A vanity project where the bold camera choices are declarative. At the the expense of the directorial intention which is often incoherent. Only begins to fix on the central relationship in a tangible way in the third act. By then, I was watching through gritted teeth.
Wes Craven directs Robert Urich, Joanna Cassidy and Susan Lucci in this supernatural conspiracy movie where everyone who works at a tech company signs their families up as dedicated members to an evil health spa.
Pre-internet I always used to be fascinated by letters to film magazines where people would try to find the name of half remembered movies. They watched it late night and fell asleep or the VHS kept taping the next movie or they missed the title card. The details they could recall made these puzzlers sound like the most exciting release ever. They got me wet and hard to see the eventual community gathered answer. Invitation To Hell is exactly that movie. Can anyone remember the TV movie where a glamorous soap star played the devil? All I remember is the gates of hell were below the gym? What film sees a man don a spacesuit to rescue his family from the trippy pits of purgatory? The actual movie is very shoddy. Nothing much happens. But the finale is so out there that someone could easily remake it or rename it and achieve something twice as good as what got churned out here.
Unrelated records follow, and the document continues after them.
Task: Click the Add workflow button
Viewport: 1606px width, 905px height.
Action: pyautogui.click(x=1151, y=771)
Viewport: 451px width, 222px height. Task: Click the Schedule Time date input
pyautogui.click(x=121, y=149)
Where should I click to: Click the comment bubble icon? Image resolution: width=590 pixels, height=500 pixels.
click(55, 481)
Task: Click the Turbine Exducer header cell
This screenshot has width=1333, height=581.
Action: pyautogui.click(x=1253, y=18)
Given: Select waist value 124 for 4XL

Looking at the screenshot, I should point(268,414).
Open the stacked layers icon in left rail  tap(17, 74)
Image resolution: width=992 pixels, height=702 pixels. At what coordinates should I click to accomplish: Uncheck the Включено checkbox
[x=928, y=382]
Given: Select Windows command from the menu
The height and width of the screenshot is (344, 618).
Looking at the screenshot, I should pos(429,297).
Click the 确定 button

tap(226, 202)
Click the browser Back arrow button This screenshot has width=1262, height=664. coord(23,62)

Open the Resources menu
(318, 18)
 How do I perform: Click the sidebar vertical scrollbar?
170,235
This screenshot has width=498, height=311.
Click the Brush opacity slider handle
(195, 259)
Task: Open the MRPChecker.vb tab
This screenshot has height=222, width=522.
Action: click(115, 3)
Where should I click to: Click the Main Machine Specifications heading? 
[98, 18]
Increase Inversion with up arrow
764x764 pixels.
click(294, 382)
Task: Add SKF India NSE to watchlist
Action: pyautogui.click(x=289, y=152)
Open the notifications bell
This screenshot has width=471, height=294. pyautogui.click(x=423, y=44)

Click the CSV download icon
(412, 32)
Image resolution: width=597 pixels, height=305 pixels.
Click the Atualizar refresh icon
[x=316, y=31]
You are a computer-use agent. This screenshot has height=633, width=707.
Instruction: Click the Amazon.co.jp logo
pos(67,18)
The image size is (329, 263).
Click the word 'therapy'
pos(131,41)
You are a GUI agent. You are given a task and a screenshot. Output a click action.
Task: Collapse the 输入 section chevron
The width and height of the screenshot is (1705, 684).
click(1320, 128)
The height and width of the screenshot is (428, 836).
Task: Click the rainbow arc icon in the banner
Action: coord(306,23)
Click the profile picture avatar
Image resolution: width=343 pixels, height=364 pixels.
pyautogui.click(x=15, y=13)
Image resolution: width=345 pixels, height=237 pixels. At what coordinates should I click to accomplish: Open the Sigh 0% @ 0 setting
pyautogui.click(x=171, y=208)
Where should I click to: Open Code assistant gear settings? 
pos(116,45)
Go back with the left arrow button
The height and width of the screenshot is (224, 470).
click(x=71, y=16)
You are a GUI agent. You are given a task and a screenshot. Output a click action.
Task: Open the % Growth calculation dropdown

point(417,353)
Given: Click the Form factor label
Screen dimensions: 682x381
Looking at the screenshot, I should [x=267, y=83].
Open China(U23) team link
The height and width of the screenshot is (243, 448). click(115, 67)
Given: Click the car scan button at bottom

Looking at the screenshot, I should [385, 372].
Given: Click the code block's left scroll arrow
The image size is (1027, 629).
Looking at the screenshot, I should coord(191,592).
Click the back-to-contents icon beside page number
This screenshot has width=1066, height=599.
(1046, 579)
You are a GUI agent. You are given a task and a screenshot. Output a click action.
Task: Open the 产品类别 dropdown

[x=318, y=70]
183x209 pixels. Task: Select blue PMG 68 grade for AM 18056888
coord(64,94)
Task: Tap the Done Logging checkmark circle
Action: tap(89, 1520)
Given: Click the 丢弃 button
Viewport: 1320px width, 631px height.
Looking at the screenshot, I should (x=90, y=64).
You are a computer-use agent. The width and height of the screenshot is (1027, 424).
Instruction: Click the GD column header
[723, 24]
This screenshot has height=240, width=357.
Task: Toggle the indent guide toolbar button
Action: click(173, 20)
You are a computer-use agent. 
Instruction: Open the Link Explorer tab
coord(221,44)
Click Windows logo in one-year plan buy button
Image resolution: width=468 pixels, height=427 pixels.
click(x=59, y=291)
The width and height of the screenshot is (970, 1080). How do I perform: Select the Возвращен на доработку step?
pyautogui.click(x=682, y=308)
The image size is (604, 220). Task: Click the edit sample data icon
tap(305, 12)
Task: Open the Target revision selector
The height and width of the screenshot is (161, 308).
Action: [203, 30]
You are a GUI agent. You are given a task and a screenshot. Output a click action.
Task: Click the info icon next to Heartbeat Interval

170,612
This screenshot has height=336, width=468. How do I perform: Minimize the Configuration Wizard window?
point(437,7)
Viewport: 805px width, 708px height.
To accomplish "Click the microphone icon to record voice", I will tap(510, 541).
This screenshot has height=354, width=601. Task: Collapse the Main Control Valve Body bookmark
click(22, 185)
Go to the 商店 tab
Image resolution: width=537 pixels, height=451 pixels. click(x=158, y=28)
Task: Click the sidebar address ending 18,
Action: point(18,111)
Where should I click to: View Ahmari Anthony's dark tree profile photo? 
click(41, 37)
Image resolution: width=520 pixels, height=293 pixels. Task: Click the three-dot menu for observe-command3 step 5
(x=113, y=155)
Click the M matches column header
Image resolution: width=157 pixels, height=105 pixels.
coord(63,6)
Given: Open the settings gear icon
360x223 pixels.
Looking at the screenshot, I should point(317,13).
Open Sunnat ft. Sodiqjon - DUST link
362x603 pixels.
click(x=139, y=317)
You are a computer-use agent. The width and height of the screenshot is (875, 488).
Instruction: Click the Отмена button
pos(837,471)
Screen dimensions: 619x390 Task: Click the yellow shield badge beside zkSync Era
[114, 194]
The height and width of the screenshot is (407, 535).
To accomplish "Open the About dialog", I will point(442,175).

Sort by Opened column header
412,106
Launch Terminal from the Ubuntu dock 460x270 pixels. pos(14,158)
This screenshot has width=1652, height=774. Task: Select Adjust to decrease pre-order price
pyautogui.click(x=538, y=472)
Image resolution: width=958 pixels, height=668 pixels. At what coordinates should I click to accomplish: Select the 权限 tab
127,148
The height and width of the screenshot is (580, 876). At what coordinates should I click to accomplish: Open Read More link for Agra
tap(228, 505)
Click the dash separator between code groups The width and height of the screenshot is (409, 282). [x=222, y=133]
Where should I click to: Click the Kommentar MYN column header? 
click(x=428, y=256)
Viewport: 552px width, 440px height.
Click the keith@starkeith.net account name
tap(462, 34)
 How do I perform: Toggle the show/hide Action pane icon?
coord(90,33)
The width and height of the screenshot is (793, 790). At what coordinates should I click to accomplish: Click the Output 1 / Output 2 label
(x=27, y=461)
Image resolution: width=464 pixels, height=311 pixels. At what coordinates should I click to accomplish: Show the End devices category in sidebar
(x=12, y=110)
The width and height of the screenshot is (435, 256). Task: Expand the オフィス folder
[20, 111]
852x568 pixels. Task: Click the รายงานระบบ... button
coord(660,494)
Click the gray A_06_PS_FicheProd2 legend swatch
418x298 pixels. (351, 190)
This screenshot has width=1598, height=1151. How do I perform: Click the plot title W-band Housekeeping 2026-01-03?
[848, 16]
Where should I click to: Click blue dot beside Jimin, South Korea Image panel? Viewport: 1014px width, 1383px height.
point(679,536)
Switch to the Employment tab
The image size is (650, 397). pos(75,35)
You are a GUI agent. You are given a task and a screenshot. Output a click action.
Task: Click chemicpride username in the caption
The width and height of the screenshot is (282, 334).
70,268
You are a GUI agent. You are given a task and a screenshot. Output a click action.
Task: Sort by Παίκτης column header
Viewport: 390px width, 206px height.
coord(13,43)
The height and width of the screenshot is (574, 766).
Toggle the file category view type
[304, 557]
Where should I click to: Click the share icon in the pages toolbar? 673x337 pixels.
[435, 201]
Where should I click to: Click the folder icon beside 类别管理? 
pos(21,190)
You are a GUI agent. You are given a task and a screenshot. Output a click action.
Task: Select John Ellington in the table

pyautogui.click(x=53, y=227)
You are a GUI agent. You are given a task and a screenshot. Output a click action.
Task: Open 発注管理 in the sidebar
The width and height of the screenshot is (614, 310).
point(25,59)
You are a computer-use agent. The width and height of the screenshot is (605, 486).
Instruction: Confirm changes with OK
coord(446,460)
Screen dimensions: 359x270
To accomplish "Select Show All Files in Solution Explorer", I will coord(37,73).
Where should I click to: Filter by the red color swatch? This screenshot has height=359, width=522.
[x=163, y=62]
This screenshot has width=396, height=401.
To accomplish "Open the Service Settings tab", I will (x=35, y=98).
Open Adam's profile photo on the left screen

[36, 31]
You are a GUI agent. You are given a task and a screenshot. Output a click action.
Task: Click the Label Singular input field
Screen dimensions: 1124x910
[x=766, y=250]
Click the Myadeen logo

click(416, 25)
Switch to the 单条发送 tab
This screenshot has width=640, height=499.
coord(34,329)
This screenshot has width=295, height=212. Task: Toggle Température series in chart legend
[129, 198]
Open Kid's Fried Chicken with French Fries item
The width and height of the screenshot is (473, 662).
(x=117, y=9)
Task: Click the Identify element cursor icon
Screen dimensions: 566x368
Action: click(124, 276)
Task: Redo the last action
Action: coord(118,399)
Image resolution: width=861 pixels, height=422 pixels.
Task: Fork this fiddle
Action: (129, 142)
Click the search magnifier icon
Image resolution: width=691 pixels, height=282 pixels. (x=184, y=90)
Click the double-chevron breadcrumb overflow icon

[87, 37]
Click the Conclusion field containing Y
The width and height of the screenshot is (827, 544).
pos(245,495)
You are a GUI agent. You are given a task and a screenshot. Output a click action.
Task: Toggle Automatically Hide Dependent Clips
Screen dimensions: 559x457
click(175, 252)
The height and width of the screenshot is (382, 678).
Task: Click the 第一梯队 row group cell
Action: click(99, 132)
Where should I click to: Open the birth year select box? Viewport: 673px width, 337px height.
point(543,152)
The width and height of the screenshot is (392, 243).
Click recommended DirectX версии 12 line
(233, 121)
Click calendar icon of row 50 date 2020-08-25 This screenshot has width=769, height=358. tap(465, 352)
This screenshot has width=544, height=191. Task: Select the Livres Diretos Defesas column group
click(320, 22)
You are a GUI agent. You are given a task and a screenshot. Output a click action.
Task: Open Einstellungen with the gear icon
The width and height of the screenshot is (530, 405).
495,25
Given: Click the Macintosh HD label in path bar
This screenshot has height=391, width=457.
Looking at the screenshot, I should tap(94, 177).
Jennifer Lawrence as the devil wears shoulder pads, anyone?
Cord Jefferson directs Jeffrey Wright, John Ortiz and Sterling K. Brownin this satire where a middle class African American author invents a “street” pseudonym so he can sell a hot manuscript he wrote as a joke to expose the racist tastes of white run publishing houses.
Funny and that’s the main thing. I’ve heard critics complain there’s too much focus on the family dynamics away from the literary world but for me that was the richest flavour. Exemplary work from Wright and Brown. I’m not sure the messy, uneven final product deserves that sheer weight of prestige laid at its doorstep but as first movies go I do believe Cord Jefferson has the promise of a truly great one in him.
J. A. Bayona directs Enzo Vogrincic, Matías Recalt and Agustín Pardella in this Spanish retelling of the infamous plane crash over the Andes in 1972 where a barely surviving rugby team became gentile cannibals.
It doesn’t have the line “Please eat my sister.” but it feels like all roads are leading there in the first half. You get more of a sense of the gruelling calamity they endured over months than in 1992’s Alive. Still, feels a little sanitised and again uses spirituality as a smock to cover up a clear case of survival of the fittest. I doubt we will ever know the true “true story”. Well made but worthy. I wanna see Tobe Hooper or Rob Zombie’s take on this history.